The proportion of opiate overdose deaths involving buprenorphinea medicine used to treat opiate use disorder, did not increase in the months after its prescription was relaxed during the COVID-19 pandemic in the United Statesaccording to a study by researchers from the US National Institute on Drug Abuse and the US Centers for Disease Control and Prevention (CDC).

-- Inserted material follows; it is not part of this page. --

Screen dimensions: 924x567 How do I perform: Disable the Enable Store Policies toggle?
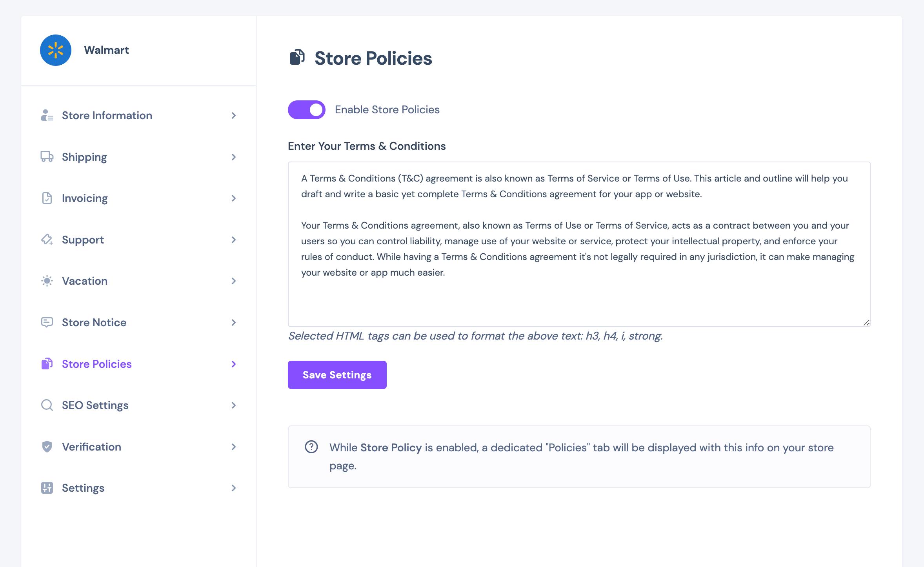[x=307, y=110]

These data, published in the scientific journal ‘JAMA Network Open’, agree with a study in which it was reported that expanded access to methadone for the treatment of opioid use disorder during the COVID-19 pandemic was not associated with an increase in methadone-related overdose deaths.
In 2021, nearly 107,000 people died of overdoses in the United States, and 75 percent of those deaths were related to opiates. The overall increase in overdose deaths is largely attributed to the proliferation in the drug supply of illicit fentanyl, a very powerful synthetic opioid.
Although the benefits of medication for opiate use disorder are well known, only 22 percent of people with this disorder receive medication. Buprenorphine, one such medication, helps reduce opiate abuseto decrease the risk of injection-related infectious diseases and to reduce the risk of fatal and non-fatal overdoses.
“Research has shown without a doubt that medications for opiate use disorder are overwhelmingly beneficial and potentially lifesaving, but they remain widely underutilized. Expanding more equitable access to these medications for people with substance use disorders is a critical part of our nation’s response to the overdose crisis. The findings of this study reinforce the existing evidence that suggests that more flexibility in prescribing may be a safe method of working towards this goal”, commented the director of the US National Institute on Drug Abuse and lead author of the study, Nora Volkow.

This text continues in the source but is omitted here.